Question d'humilité

Nous constations parfois une réticence, en nous-même et chez les autres, à ce qu'on nous rende service. Mais pourquoi ?

  • Peut-être pas grandit et éduqué dans une culture de solidarité ?
  • Peut-être une certaine difficulté à dire merci ? Solidarité
  • Peut-être que cela fait naître le sentiment inapproprié d'être redevable[1] ?
  • Peut être un certain orgueil ou manque d'humilité ?

Ce dernier point a retenu notre attention, et nous constations que cette attitude de vouloir se débrouiller tout seul, comme on dit, est souvent l'apanage de la jeunesse.
Ne rien vouloir recevoir des autres, se rendre inaccessible est souvent la traduction d'un sentiment de toute puissance et d'autonomie : C'est une quête identitaire et une affirmation de soi.

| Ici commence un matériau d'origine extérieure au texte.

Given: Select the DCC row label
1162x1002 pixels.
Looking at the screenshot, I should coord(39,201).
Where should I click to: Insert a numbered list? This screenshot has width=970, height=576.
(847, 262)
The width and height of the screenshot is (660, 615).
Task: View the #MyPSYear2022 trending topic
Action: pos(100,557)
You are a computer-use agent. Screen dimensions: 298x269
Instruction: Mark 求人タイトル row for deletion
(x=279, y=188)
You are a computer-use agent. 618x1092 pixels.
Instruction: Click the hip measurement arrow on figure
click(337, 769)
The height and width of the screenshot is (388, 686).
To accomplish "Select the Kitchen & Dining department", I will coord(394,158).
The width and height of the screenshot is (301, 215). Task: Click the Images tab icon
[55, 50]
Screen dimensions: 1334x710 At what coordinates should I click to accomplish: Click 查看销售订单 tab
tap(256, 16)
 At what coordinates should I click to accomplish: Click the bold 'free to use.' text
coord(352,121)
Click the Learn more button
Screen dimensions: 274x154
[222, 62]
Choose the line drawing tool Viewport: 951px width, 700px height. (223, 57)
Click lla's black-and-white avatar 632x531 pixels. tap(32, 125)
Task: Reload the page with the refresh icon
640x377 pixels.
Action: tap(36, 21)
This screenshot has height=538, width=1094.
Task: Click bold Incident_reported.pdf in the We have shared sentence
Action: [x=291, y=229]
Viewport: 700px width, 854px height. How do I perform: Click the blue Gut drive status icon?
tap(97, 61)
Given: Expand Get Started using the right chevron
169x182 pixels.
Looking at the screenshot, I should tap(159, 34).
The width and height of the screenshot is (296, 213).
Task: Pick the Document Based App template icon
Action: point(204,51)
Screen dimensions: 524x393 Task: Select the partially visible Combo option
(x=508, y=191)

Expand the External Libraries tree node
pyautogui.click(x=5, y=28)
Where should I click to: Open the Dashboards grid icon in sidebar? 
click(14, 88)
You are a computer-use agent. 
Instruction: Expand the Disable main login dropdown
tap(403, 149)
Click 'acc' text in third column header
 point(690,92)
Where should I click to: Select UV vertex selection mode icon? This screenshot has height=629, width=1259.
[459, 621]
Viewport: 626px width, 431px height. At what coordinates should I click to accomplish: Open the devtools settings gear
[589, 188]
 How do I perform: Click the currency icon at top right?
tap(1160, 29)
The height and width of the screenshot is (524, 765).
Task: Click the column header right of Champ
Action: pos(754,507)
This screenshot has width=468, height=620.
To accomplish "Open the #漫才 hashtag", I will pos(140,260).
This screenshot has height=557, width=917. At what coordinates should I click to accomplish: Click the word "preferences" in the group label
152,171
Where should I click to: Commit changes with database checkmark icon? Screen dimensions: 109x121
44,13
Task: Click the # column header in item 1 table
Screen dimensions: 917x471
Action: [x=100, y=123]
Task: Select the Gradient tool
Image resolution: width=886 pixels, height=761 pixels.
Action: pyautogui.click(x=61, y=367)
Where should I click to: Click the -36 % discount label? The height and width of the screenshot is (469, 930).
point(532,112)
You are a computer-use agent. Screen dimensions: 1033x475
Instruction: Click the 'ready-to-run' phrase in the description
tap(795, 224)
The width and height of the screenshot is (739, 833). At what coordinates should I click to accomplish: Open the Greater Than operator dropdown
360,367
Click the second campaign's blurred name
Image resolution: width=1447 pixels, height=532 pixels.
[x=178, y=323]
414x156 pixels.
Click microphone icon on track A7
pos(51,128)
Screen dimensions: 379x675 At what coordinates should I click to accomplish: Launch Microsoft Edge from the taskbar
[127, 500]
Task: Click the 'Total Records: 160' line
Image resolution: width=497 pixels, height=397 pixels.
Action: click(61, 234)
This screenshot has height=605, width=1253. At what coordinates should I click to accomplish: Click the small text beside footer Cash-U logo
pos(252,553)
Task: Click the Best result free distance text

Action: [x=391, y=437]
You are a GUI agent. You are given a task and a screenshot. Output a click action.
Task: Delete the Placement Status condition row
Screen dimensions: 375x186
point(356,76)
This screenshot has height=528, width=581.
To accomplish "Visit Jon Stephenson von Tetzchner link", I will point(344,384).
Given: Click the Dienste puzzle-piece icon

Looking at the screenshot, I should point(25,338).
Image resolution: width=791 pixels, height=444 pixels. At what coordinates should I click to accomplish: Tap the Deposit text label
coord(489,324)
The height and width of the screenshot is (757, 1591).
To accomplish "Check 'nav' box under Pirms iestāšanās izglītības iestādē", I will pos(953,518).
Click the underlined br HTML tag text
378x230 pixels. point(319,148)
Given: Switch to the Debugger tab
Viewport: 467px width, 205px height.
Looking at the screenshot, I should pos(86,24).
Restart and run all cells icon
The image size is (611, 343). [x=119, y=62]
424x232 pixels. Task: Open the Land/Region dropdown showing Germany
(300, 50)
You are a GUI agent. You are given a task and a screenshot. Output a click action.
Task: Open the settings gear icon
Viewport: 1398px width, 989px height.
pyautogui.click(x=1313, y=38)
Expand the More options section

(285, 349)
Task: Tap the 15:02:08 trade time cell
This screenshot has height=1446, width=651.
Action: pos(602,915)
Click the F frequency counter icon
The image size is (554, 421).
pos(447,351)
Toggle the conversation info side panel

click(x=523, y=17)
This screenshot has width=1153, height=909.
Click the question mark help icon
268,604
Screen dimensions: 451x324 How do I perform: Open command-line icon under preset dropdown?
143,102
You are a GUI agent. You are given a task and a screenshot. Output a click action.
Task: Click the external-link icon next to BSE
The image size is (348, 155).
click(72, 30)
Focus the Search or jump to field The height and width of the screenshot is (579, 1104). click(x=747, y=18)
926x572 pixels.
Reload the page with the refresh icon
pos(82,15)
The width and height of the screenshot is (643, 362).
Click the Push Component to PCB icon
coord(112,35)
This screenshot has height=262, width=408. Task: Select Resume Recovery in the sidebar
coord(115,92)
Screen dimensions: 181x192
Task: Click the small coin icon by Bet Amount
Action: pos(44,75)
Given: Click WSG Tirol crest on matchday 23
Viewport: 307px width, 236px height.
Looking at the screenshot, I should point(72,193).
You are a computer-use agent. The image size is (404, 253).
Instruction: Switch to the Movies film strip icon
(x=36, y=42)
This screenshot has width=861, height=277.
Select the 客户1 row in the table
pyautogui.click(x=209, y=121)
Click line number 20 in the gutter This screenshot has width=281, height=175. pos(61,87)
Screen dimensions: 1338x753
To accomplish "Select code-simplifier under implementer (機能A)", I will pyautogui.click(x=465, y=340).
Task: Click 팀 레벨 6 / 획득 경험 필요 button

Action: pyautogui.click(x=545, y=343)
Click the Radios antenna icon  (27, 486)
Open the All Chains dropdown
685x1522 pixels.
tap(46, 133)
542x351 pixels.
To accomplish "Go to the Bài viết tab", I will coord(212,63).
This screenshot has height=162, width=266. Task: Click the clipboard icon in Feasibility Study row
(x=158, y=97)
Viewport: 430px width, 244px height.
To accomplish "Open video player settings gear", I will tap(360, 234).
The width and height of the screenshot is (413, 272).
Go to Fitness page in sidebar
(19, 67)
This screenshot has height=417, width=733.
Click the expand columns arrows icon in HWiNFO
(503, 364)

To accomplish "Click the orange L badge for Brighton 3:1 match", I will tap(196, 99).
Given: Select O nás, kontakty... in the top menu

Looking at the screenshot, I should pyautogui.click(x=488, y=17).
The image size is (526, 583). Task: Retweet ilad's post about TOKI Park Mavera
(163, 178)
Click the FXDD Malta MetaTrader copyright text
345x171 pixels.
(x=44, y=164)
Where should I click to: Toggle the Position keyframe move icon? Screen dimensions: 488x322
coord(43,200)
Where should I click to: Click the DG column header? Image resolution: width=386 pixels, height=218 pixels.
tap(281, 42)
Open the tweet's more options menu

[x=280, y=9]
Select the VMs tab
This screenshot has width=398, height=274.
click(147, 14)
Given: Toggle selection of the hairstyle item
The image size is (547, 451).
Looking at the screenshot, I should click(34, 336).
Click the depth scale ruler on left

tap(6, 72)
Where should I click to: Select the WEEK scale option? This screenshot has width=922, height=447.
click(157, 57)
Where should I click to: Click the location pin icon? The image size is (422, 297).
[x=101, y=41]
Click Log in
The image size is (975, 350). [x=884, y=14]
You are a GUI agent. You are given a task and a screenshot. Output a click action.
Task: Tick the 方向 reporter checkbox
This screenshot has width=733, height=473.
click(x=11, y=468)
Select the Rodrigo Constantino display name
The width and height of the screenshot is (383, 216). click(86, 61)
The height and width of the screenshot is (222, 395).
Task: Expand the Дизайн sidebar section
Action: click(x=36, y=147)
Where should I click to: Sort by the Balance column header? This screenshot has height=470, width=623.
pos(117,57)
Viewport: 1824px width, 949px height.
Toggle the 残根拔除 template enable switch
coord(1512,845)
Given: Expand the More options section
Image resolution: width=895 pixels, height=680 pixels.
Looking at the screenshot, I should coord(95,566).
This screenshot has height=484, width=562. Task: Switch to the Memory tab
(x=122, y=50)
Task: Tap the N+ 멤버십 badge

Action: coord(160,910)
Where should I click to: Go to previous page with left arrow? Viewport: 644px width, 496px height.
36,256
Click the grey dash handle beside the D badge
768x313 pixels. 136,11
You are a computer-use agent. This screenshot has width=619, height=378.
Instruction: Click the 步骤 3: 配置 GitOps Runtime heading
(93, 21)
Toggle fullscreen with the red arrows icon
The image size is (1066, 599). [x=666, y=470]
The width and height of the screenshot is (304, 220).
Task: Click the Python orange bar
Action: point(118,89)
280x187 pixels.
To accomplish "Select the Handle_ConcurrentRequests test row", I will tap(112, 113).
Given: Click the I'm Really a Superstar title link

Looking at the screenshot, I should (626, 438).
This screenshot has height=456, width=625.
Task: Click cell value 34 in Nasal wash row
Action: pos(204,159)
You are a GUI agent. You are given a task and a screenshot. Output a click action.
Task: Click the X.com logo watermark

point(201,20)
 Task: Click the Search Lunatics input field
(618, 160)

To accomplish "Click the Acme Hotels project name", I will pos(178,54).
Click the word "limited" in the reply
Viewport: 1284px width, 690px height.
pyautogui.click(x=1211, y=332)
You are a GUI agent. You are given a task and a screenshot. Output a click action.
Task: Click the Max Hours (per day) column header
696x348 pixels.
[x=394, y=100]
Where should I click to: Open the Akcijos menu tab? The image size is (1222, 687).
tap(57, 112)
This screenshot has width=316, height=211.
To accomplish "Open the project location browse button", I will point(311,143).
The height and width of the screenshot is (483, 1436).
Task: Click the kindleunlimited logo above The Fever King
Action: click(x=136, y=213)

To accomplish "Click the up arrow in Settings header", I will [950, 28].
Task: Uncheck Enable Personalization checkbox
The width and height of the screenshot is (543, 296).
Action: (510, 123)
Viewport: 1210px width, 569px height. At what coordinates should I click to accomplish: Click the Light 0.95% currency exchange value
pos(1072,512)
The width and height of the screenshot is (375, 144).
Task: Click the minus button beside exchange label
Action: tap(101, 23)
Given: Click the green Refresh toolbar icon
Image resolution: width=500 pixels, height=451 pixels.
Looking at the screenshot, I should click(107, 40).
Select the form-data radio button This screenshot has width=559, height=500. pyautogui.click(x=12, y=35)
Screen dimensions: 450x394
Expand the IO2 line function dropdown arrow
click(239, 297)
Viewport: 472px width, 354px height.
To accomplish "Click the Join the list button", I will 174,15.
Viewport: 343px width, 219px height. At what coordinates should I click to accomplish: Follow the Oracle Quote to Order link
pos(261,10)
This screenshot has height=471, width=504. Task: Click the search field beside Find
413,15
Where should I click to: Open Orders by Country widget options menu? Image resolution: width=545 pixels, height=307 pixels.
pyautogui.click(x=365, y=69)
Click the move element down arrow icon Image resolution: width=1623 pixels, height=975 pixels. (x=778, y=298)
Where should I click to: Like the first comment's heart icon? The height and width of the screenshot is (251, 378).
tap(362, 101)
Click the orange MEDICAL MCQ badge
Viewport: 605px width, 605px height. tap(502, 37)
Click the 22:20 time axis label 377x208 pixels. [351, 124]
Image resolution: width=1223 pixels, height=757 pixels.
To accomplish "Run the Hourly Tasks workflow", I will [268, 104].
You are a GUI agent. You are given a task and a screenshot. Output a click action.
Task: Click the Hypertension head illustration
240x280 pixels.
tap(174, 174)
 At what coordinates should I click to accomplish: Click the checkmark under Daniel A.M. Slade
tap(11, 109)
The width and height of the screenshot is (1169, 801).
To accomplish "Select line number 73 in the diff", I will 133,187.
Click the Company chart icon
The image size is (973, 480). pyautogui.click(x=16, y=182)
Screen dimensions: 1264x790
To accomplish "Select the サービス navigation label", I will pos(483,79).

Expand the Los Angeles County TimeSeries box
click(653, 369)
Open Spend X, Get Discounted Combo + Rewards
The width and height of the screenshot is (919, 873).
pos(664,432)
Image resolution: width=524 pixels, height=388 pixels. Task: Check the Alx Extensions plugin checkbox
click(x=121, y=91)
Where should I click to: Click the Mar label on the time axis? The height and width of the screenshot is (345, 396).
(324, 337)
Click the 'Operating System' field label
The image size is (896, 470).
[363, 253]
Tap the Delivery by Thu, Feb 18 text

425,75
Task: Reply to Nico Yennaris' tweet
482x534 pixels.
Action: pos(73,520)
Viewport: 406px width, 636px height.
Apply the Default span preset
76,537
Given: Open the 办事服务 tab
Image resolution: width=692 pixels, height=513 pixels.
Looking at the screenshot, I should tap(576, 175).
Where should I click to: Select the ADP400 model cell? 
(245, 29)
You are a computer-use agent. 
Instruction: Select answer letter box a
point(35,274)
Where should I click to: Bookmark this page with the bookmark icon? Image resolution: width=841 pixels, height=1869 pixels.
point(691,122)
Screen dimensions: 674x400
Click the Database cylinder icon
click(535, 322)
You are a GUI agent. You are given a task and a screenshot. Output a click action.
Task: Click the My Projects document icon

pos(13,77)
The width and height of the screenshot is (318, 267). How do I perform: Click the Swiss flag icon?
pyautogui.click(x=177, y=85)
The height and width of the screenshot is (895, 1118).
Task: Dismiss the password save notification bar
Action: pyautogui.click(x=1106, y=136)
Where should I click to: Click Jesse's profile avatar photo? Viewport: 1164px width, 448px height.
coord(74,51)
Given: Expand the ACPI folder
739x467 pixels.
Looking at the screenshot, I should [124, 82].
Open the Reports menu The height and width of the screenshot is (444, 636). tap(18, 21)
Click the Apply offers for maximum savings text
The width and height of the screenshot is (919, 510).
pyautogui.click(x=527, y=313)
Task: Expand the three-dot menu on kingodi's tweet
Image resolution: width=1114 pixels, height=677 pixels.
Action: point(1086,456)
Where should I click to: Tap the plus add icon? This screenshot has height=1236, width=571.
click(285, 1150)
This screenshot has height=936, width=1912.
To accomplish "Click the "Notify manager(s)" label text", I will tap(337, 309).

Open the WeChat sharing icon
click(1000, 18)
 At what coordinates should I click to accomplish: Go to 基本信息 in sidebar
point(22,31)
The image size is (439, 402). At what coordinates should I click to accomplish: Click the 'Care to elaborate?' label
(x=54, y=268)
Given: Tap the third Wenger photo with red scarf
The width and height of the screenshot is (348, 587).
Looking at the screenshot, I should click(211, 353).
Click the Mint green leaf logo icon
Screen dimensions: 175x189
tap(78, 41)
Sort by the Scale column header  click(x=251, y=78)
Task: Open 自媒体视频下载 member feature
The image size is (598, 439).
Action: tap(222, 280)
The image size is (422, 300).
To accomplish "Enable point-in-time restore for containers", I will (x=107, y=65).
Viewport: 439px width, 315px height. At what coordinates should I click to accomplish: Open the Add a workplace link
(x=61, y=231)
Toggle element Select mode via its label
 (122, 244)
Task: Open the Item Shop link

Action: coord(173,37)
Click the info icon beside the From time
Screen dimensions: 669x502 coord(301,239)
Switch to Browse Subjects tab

Cette posture est fortement marquée chez les adolescents (14-20 ans) et les post-adolescents (20-30 ans)[2].
Elle est une transition normale vers une posture plus adulte qui ne décline plus les relations en terme d'opposition et de pouvoir, mais en terme de réciprocité et d'interdépendance.

Et pourtant, il faudra bien accepter de passer de l'orgueil à l'humilité.
Car aucun d'entre nous ne peut construire sa vie en refusant de contribuer à celle des autres, et sans accepter que les autres contribuent à la nôtre.
C'est certainement un des changement les plus difficiles pour devenir adulte...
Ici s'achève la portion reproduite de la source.